Entries taken from a collection:
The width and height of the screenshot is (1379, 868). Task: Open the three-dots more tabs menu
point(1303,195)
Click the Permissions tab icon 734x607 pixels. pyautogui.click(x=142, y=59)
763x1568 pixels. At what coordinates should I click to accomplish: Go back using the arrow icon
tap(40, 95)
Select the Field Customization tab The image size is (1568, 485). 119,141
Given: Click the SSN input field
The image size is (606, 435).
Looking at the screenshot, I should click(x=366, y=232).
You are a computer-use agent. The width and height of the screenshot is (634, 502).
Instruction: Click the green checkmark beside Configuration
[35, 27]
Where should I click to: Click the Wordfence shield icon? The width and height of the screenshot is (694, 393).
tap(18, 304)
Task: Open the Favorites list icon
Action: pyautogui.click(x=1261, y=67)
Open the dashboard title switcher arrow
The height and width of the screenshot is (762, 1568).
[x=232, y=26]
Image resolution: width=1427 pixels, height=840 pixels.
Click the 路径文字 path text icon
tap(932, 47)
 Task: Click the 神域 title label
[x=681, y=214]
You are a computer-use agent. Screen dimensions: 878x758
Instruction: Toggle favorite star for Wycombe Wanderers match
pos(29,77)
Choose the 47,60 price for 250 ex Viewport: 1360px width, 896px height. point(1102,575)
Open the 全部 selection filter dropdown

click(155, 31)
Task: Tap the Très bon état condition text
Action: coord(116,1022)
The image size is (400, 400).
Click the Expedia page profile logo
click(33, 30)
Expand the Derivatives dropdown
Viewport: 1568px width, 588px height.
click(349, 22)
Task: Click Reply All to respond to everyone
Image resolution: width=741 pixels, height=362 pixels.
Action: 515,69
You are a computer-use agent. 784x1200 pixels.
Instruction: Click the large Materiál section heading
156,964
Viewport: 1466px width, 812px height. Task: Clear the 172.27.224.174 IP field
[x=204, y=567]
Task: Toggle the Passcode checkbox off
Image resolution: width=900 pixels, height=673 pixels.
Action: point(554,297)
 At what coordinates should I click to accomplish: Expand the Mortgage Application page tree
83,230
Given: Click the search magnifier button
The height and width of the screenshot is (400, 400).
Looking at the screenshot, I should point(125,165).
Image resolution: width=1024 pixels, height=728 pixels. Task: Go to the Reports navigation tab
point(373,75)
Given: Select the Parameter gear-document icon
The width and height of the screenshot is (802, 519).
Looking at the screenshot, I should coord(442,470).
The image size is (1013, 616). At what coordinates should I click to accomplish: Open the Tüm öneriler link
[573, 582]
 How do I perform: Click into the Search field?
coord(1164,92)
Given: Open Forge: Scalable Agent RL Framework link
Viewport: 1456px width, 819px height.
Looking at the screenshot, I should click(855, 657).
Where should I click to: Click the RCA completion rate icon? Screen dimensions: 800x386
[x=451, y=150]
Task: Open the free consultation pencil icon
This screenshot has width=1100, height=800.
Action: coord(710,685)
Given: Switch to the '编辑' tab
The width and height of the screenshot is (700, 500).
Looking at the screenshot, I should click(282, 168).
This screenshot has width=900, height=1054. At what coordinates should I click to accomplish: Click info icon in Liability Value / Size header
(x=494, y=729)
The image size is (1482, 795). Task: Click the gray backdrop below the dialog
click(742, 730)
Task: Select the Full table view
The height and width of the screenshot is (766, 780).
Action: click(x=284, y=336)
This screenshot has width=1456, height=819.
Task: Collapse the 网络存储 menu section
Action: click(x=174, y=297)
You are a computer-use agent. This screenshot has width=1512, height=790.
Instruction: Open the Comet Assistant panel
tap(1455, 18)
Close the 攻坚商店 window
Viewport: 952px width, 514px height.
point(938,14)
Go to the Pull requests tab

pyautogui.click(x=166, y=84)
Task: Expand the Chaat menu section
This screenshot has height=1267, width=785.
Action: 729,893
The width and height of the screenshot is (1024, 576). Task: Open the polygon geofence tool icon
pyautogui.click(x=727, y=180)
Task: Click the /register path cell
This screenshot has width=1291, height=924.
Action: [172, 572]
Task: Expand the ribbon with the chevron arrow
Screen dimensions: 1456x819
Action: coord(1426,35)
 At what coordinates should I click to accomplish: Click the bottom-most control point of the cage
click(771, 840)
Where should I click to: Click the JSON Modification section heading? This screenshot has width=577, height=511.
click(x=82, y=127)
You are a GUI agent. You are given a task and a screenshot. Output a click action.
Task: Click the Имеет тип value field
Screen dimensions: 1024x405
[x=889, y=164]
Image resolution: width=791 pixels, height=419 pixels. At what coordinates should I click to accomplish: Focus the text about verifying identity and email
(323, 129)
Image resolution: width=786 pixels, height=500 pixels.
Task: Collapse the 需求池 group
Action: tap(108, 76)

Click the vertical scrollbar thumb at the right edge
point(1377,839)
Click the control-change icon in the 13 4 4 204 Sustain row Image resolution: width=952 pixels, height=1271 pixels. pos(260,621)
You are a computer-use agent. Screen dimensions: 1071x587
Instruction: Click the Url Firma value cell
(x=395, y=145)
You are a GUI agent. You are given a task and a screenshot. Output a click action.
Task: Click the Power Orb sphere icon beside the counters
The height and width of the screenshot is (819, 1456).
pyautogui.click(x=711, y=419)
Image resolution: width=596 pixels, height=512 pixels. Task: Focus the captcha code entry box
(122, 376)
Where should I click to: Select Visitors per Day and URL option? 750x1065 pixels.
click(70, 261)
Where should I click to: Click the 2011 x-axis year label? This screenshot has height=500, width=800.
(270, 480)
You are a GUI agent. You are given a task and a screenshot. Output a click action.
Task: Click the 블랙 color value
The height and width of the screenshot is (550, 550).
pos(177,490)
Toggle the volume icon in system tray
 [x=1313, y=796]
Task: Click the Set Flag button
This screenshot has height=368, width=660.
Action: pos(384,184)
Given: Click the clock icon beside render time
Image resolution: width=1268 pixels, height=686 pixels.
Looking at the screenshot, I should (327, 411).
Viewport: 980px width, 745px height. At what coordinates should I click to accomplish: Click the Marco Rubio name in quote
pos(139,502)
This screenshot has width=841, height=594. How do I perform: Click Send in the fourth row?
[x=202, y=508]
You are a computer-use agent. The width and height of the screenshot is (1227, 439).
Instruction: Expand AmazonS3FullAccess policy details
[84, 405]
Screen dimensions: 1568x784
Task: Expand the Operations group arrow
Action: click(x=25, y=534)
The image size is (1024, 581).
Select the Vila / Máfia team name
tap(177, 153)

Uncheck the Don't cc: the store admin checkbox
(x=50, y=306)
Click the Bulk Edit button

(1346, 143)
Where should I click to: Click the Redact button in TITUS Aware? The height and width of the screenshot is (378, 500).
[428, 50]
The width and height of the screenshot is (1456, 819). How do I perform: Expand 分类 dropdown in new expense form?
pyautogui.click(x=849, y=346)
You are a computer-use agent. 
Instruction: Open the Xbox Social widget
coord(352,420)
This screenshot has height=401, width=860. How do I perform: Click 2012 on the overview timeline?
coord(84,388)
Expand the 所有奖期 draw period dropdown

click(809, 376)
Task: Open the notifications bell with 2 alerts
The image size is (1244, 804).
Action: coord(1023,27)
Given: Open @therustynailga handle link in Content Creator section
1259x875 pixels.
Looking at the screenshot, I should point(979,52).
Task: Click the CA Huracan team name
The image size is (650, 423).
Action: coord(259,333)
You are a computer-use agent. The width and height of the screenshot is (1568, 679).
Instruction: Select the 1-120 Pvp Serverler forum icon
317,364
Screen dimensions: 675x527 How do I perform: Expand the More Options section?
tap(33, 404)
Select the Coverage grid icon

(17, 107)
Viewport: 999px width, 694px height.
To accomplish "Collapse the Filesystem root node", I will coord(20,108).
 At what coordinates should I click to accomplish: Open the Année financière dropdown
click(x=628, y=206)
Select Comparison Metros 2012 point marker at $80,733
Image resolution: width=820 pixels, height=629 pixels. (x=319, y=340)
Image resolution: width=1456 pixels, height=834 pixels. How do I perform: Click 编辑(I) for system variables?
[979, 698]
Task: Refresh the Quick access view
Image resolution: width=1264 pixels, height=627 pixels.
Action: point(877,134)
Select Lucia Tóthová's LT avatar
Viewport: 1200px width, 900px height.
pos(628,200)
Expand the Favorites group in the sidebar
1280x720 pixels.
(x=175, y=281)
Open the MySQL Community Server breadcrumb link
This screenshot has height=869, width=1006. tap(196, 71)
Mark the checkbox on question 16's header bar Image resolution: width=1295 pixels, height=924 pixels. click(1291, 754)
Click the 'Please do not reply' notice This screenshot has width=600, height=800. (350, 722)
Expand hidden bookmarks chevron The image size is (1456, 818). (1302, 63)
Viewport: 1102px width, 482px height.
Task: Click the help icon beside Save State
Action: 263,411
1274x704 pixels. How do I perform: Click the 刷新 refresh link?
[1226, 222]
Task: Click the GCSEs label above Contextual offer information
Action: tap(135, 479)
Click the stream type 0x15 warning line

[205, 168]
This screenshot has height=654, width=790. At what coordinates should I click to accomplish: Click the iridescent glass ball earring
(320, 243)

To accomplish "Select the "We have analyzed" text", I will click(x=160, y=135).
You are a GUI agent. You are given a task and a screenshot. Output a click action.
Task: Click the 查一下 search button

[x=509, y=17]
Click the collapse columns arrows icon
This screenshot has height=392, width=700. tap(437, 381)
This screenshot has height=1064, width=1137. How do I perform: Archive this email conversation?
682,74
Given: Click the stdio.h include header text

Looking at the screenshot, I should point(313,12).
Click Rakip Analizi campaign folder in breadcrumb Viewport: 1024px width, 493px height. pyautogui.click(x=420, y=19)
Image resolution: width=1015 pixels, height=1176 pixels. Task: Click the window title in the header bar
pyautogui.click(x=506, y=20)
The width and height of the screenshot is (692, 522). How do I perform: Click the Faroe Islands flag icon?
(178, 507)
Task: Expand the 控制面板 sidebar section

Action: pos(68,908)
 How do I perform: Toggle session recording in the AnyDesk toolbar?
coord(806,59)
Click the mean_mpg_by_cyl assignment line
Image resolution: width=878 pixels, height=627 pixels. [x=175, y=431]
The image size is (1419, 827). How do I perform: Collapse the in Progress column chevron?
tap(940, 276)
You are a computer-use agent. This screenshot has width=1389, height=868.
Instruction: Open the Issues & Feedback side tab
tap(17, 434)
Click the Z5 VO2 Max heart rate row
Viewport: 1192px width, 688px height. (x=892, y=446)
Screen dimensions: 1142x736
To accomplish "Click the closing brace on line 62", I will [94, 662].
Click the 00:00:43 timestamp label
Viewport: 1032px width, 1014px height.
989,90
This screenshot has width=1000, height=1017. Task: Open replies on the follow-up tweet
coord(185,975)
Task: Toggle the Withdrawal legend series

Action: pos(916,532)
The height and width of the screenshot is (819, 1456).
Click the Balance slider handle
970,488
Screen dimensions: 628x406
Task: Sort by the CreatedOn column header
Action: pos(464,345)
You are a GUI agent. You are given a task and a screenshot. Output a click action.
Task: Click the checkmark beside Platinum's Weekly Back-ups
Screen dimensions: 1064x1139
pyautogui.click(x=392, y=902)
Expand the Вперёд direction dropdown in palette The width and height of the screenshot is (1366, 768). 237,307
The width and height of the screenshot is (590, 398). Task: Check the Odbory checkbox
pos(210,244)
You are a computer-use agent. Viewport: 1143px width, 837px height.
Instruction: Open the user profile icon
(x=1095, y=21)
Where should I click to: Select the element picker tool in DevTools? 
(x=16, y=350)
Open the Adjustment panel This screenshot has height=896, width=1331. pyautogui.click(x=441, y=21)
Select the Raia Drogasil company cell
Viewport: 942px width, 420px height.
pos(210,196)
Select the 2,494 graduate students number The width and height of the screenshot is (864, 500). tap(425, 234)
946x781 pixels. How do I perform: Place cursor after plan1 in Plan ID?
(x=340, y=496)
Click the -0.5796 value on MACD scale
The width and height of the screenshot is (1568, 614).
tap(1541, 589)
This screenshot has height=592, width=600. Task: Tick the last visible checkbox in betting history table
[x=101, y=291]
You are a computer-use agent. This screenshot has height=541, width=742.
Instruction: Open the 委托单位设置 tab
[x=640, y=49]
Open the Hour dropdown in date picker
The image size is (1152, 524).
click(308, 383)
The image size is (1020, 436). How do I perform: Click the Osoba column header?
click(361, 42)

● BRIEF: Please revise the lines starting at the one that contains "Click the control-change" and ending after the one that contains "(x=395, y=145)", changing "value cell" to "value field". Return only those lines, with everything else left as it is.

● EXPECTED OUTPUT:
Click the control-change icon in the 13 4 4 204 Sustain row Image resolution: width=952 pixels, height=1271 pixels. pos(260,621)
You are a computer-use agent. Screen dimensions: 1071x587
Instruction: Click the Url Firma value field
(x=395, y=145)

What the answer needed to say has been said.